--- Extracted data entries ---
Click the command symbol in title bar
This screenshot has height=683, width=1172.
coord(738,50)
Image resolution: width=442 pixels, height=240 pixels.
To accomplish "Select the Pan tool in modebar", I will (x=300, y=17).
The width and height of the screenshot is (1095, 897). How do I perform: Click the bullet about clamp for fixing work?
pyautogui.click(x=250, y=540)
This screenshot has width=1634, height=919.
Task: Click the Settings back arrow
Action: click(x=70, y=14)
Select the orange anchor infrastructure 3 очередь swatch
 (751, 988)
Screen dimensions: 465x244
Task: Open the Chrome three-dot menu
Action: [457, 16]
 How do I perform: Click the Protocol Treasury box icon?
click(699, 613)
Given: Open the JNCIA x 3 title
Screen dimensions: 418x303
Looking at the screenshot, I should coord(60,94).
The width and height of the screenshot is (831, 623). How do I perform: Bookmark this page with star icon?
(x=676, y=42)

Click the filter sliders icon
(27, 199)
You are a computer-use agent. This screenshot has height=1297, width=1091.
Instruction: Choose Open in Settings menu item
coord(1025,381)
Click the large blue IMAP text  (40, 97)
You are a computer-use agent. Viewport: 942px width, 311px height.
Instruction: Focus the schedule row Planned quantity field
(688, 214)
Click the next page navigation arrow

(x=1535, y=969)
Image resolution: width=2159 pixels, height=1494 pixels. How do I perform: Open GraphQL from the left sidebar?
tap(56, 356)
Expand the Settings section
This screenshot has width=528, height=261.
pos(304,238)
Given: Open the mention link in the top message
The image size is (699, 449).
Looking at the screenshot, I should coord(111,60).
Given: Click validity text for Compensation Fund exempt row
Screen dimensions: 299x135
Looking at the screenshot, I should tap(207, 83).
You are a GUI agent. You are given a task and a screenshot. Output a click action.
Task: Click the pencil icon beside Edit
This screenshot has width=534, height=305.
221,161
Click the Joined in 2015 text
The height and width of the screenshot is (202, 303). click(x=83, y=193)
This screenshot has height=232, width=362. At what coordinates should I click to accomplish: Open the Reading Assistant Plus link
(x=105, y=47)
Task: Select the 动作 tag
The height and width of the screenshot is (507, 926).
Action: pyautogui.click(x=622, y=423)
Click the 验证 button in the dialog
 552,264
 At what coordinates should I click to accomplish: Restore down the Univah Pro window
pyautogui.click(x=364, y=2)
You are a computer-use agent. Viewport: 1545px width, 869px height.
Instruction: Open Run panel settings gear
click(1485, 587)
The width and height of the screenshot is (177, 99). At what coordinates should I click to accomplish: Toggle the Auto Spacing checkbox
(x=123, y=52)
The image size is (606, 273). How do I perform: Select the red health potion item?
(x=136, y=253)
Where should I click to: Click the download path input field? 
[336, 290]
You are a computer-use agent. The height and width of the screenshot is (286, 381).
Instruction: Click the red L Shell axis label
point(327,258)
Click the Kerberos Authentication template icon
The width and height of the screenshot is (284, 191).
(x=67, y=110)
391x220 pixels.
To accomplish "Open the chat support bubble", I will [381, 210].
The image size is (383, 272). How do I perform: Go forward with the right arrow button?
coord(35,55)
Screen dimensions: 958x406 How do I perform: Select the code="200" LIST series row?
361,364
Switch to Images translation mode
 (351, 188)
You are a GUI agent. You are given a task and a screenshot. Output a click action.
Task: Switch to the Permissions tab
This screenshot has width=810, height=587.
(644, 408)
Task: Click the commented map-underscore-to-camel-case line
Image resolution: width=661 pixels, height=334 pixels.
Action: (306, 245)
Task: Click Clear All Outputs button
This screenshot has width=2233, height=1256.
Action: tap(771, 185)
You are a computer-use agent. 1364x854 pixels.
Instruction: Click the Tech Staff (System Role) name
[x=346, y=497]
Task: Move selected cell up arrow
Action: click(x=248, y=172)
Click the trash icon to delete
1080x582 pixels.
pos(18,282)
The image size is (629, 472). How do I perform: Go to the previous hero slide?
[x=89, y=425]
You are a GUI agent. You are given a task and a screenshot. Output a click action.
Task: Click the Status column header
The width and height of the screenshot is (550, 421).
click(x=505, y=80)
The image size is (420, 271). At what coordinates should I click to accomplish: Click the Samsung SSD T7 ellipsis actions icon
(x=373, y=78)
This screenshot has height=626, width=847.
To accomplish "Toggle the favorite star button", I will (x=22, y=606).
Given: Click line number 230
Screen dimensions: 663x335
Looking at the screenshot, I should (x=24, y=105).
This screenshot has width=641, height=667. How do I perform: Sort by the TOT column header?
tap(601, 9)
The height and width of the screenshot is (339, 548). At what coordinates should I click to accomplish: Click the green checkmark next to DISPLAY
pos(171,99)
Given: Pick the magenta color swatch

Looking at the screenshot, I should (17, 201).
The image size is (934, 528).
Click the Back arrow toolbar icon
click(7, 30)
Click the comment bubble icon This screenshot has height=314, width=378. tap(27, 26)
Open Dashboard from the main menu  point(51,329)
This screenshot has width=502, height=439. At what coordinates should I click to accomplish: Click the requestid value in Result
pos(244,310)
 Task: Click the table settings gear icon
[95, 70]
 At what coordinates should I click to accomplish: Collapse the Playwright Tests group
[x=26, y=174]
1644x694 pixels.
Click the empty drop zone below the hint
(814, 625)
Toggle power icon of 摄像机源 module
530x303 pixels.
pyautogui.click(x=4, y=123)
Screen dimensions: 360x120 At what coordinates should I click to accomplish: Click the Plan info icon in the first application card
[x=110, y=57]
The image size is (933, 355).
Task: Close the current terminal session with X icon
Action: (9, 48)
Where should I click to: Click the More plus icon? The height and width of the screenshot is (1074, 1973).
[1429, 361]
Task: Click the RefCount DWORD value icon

--- Your objective ---
Give the part of the entries above that starts with the line containing "Click the Joined in 2015 text" and ends with the line containing "coord(35,55)", both included, as a JSON list of strings with one string per line and blank lines omitted.

--- Final result ---
[
  "Click the Joined in 2015 text",
  "The height and width of the screenshot is (202, 303). click(x=83, y=193)",
  "This screenshot has height=232, width=362. At what coordinates should I click to accomplish: Open the Reading Assistant Plus link",
  "(x=105, y=47)",
  "Task: Select the 动作 tag",
  "The height and width of the screenshot is (507, 926).",
  "Action: pyautogui.click(x=622, y=423)",
  "Click the 验证 button in the dialog",
  " 552,264",
  " At what coordinates should I click to accomplish: Restore down the Univah Pro window",
  "pyautogui.click(x=364, y=2)",
  "You are a computer-use agent. Viewport: 1545px width, 869px height.",
  "Instruction: Open Run panel settings gear",
  "click(1485, 587)",
  "The width and height of the screenshot is (177, 99). At what coordinates should I click to accomplish: Toggle the Auto Spacing checkbox",
  "(x=123, y=52)",
  "The image size is (606, 273). How do I perform: Select the red health potion item?",
  "(x=136, y=253)",
  "Where should I click to: Click the download path input field? ",
  "[336, 290]",
  "You are a computer-use agent. The height and width of the screenshot is (286, 381).",
  "Instruction: Click the red L Shell axis label",
  "point(327,258)",
  "Click the Kerberos Authentication template icon",
  "The width and height of the screenshot is (284, 191).",
  "(x=67, y=110)",
  "391x220 pixels.",
  "To accomplish \"Open the chat support bubble\", I will [381, 210].",
  "The image size is (383, 272). How do I perform: Go forward with the right arrow button?",
  "coord(35,55)"
]